• _EXERCISE DIRECTIONS_: Rescale the lines starting at the line containing "Image resolution: width=1302" and ending at the line containing "pos(99,642)", giving every line again, requests included. Multiply each coordinate in the answers by 1.4 and round it to the nearest whole number, with halves rounded up.

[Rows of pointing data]
====

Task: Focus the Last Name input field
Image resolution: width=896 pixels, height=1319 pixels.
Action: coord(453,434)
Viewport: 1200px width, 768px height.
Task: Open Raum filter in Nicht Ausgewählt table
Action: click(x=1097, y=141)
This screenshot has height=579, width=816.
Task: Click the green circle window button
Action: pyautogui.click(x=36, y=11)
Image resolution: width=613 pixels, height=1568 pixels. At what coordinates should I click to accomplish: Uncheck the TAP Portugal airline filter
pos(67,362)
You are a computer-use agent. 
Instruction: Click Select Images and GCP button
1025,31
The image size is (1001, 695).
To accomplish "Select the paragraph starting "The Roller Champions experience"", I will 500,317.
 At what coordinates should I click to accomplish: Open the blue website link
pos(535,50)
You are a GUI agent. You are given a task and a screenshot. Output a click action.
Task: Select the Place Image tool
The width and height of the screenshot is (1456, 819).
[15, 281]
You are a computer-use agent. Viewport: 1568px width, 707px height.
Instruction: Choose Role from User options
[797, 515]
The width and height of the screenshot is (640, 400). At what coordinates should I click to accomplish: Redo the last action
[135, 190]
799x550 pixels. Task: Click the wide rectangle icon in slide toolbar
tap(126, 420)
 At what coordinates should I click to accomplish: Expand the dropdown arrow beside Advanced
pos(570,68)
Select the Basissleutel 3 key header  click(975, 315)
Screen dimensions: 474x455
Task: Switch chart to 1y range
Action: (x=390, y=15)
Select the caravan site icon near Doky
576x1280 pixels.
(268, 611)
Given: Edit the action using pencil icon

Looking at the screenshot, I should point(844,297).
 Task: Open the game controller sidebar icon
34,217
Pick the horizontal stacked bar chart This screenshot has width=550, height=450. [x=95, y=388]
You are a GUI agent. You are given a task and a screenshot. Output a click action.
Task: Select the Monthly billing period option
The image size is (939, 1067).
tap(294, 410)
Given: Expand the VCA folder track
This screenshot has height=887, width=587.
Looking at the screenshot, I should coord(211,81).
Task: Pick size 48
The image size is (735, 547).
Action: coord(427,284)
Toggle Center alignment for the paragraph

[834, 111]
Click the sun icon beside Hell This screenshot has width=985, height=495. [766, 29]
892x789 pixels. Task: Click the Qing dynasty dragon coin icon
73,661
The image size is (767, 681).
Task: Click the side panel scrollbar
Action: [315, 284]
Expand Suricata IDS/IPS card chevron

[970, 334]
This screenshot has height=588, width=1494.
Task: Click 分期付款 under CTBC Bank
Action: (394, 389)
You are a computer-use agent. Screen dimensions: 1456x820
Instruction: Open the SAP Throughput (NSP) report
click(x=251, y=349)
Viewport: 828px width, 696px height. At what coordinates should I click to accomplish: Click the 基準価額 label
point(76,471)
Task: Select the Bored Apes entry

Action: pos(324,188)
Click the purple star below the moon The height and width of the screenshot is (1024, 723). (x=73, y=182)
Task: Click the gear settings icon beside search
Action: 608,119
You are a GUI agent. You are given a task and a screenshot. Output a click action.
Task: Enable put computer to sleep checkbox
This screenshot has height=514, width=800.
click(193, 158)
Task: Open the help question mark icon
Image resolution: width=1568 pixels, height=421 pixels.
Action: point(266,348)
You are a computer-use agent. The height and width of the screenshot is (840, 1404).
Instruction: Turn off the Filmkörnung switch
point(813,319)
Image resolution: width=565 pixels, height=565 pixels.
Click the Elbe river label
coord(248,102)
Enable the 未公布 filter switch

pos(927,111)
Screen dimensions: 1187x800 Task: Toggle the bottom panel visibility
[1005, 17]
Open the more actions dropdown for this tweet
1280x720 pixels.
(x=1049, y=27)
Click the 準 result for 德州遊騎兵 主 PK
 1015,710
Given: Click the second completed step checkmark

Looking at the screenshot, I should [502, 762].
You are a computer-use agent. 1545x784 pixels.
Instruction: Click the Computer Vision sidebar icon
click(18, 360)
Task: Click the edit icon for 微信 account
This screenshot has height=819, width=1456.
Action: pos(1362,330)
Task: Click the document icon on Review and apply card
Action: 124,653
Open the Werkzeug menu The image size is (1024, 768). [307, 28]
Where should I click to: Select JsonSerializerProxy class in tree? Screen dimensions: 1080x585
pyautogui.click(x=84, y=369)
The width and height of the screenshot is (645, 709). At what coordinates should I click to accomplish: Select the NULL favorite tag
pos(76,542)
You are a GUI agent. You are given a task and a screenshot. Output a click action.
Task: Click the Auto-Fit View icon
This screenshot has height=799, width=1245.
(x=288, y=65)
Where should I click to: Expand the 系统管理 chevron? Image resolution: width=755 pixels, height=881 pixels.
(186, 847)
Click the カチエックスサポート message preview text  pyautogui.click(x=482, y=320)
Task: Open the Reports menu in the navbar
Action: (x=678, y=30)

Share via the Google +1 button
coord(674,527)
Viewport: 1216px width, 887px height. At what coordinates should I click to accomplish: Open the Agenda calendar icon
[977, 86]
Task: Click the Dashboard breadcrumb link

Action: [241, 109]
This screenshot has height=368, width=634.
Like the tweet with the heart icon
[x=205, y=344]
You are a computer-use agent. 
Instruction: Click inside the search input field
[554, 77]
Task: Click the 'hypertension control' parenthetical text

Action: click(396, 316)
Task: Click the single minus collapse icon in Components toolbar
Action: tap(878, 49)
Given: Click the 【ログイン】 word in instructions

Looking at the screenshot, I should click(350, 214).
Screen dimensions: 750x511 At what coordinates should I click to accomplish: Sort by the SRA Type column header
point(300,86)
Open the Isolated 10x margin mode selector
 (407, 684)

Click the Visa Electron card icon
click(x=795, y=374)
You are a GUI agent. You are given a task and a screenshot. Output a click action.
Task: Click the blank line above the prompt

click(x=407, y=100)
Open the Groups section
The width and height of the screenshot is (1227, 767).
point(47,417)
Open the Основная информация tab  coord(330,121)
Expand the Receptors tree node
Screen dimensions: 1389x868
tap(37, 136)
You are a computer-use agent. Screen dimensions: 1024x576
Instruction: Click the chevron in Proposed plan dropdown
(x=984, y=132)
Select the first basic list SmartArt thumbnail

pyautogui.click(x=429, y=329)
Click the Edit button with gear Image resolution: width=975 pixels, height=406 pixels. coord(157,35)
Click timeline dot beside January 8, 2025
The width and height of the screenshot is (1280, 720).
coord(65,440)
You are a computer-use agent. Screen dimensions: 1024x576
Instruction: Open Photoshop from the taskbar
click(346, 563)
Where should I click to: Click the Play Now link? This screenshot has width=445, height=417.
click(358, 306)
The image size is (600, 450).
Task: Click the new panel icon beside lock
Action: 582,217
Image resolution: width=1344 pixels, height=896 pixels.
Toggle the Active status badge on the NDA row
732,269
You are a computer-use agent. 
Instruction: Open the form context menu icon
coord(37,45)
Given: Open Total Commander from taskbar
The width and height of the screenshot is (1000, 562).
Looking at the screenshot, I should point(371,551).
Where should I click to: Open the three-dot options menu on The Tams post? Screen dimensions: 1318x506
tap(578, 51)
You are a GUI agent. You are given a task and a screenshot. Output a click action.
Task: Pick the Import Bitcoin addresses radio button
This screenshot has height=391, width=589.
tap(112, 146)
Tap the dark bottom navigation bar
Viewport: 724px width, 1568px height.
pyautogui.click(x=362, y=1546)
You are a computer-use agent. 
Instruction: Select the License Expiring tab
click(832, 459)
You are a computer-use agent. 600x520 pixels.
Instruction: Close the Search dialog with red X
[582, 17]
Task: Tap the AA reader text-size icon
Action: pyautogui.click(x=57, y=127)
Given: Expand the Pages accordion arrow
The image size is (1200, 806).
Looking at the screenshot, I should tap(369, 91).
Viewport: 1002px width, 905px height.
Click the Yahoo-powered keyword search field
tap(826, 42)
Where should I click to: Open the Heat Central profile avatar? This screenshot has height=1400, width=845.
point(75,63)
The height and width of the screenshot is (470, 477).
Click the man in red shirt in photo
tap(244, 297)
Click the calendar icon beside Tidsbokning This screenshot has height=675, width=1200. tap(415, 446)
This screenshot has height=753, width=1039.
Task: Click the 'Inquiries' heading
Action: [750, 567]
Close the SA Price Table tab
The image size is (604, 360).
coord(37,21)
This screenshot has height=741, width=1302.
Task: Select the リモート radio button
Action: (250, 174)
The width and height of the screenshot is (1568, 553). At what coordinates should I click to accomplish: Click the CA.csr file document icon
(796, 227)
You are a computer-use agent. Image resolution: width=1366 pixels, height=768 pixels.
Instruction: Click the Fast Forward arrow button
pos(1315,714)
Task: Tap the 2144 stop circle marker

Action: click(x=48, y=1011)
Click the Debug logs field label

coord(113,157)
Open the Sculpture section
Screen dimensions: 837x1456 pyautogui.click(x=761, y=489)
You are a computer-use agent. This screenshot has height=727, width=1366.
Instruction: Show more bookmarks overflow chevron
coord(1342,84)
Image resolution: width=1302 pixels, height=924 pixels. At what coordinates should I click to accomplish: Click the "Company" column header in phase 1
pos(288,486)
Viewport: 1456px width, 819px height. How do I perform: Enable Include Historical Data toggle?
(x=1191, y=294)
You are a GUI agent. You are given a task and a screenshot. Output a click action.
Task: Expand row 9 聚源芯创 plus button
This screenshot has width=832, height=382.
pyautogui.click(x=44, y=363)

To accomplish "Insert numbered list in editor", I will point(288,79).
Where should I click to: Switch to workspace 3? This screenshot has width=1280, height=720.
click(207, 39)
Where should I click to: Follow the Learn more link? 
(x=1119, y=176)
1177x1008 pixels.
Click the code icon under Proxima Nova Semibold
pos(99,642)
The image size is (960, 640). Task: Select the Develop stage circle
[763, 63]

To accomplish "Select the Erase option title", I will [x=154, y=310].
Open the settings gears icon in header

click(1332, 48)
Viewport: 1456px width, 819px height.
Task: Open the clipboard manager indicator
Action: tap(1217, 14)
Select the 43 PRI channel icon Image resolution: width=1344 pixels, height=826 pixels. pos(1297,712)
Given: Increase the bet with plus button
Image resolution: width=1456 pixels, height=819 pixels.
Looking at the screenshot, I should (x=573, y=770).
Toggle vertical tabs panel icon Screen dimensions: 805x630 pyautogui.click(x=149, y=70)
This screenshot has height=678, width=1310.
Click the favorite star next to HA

====

• _EXERCISE OUTPUT_:
Image resolution: width=1302 pixels, height=924 pixels. At what coordinates should I click to accomplish: Click the "Company" column header in phase 1
pos(403,680)
Viewport: 1456px width, 819px height. How do I perform: Enable Include Historical Data toggle?
(x=1667, y=412)
You are a GUI agent. You are given a task and a screenshot. Output a click action.
Task: Expand row 9 聚源芯创 plus button
This screenshot has width=832, height=382.
pyautogui.click(x=62, y=508)

To accomplish "Insert numbered list in editor", I will point(403,111).
Where should I click to: Switch to workspace 3? This screenshot has width=1280, height=720.
click(290, 55)
Where should I click to: Follow the Learn more link? 
(x=1567, y=246)
1177x1008 pixels.
Click the code icon under Proxima Nova Semibold
pos(139,899)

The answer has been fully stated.